Once a year the one I have to have reveals itself, and this year it was Ancestral Voices by Susan Sanford. As soon as I saw it on her blog, ArtSpark Theatre, I knew me and it were made for each other.
So it journeyed across the Atlantic and I held it and next came the framing process. As this is one of Susan's altered photographs the whole thing, including the original photographic print mount, is integral. The lovely Mr Girdwood said the only way you can see the whole thing is to float mount, so float mounted it was. Much discussion on frame (requires a very deep one) and Mr Girdwood hand stained the elm to echo an element of the picture. The elm will also age to a golden colour.

Ooh, that's a deep frame


The great day came when I could bring the painting home, and Mr Girdwood always wraps them in the heaviest-weight brown paper you've ever touched and ties them up with string. It's so exciting.

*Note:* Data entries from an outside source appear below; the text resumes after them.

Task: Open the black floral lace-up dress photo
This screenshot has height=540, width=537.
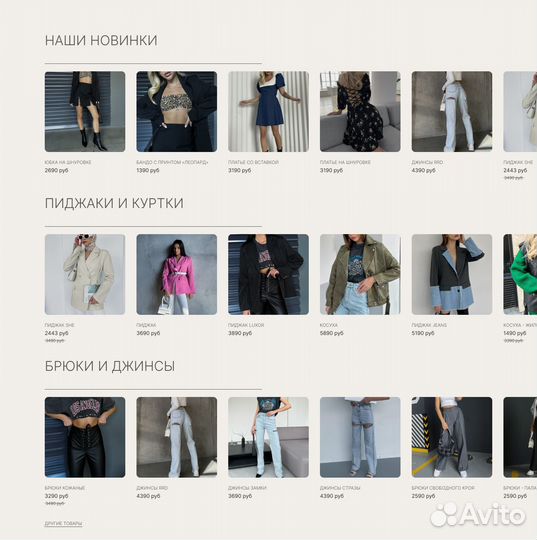Action: 360,112
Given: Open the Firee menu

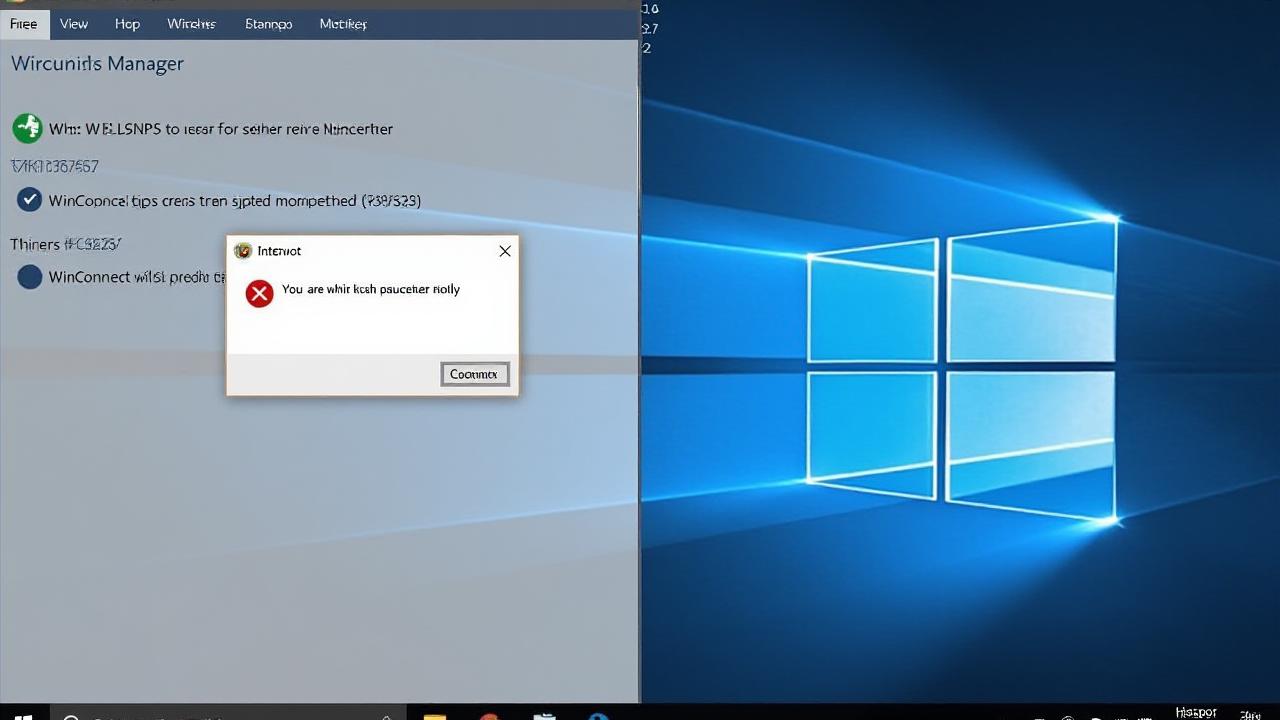Looking at the screenshot, I should [24, 24].
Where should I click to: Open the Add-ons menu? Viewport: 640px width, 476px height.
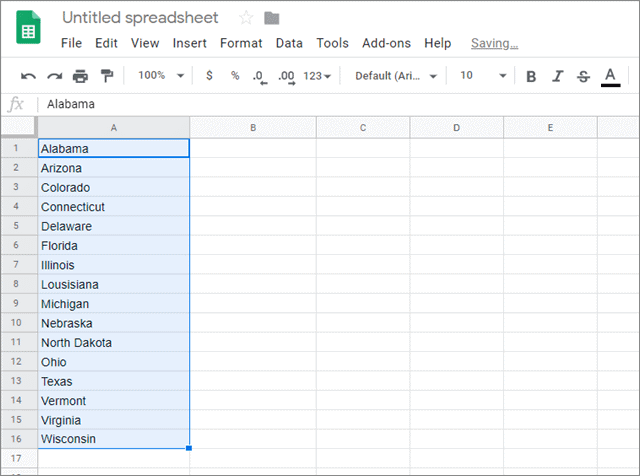click(x=385, y=43)
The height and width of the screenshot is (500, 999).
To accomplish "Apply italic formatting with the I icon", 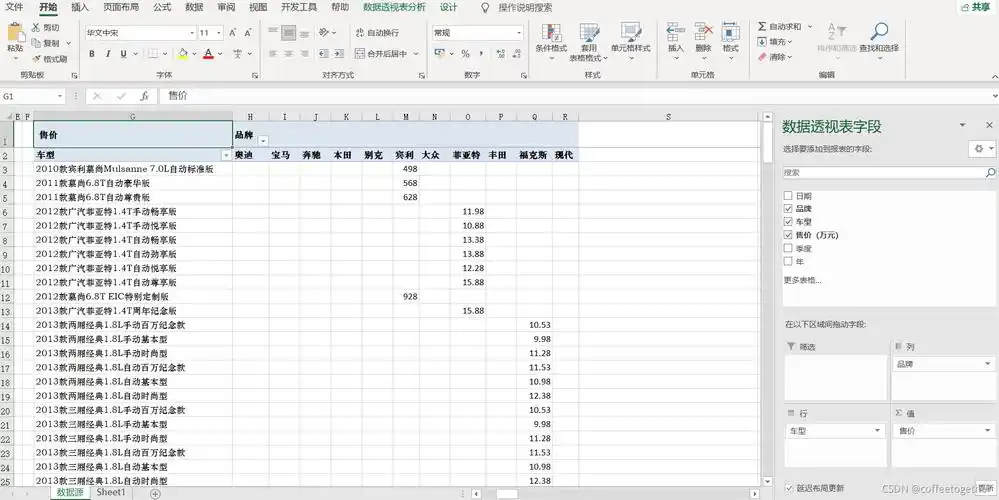I will pyautogui.click(x=106, y=54).
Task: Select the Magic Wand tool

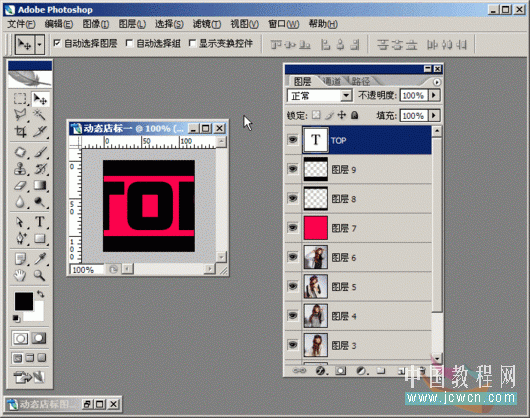Action: (40, 115)
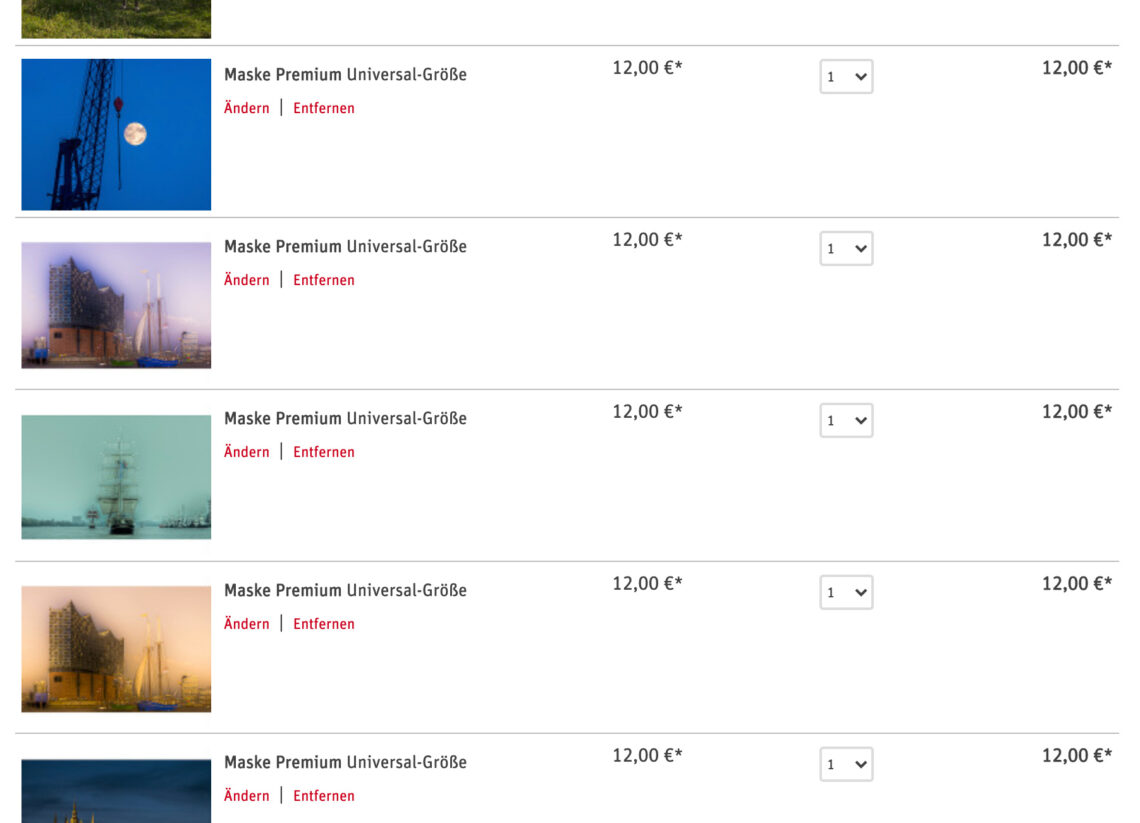Remove the dark blue night mask with Entfernen
Viewport: 1140px width, 823px height.
click(x=324, y=796)
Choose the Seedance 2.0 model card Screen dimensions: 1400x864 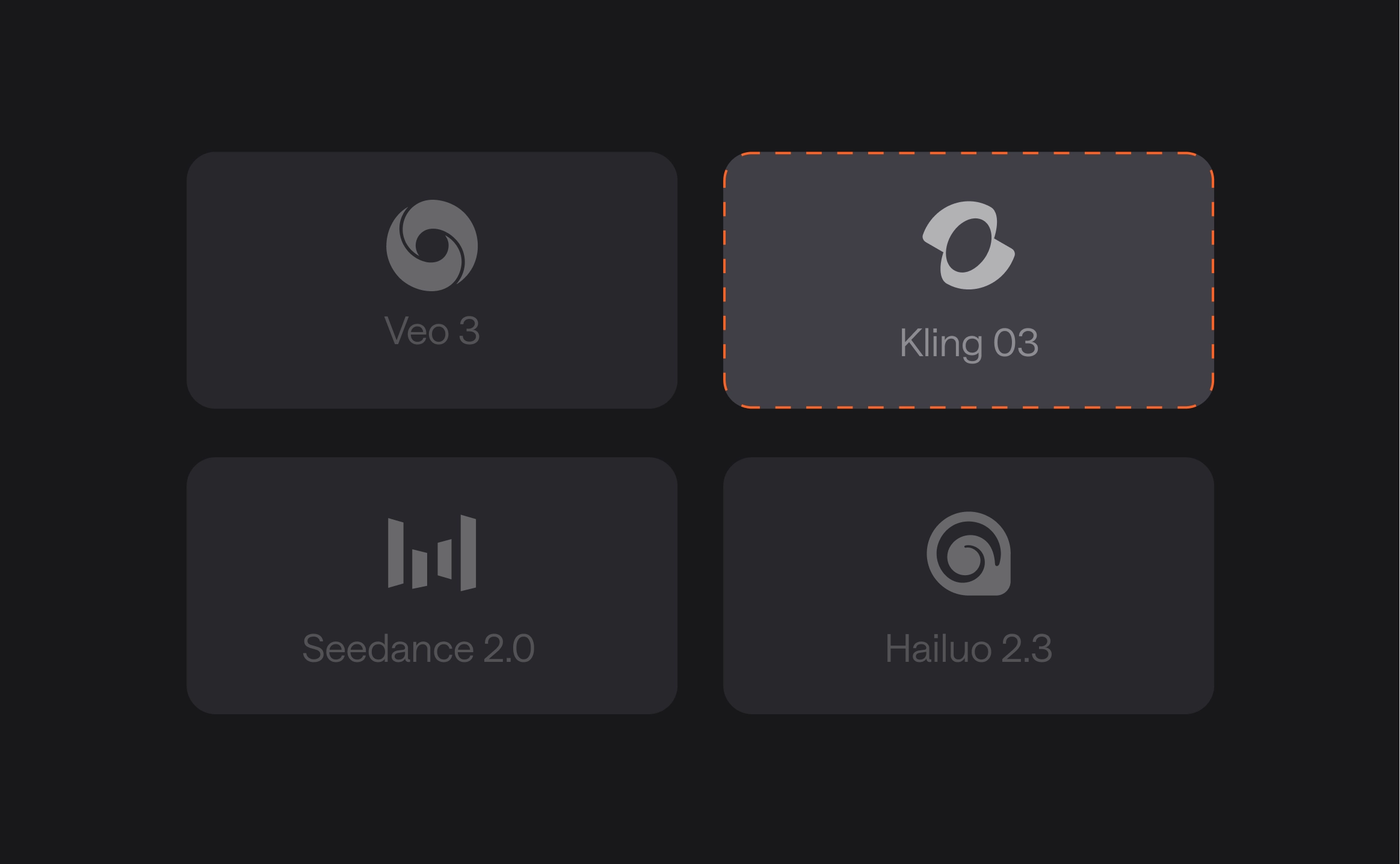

The picture had already been granted "Big Room" status in my head, and I knew where the picture was going to hang. As it was part of Susan's Kublai Khan sequence, it was to go next to the poetry shelf with the Romantics on it.


Nope. Husband held it there for an age, and it just wasn't working.

So considered putting Serene next to poetry bookshelf, and putting Ancestral Voices in her place.

Serene

Where she hangs. That's my chair.


Didn't work. Only a couple more spots where pictures that must not be moved live, and the rest of the walls are largely bookcase. By now I was a little panicky.
So we tried the option that has never been considered before; to join a picture I adore, Ewe and Lamb, on the chimney breast where it has dwelt alone for over ten years.

Ewe and Lamb
And something magic happened.


So hail Susan Sanford, a truly wonderful artist. Susan blogs at ArtSpark Theatre, here: http://artsparktheatre.blogspot.com/
You can see the clearest image of Ancestral Voices here: http://artsparktheatre.blogspot.com/2010/05/ancestral-voices.html
with the rest of the Kublai Khan sequence in the posts above and below it.

This little fellow stowed away with Kubla while Susan wasn't looking.


And now hangs out in biography and autobiography. As does Andrew Marr, for some bizarre reason. The Charlton Heston is signed by the man himself.

After all that effort, another poser almost immediately presented itself. No idea what me and Mr Girdwood will come up with for this. And where?


So now I'd better get off to the Romford Hand-Fasting. As if.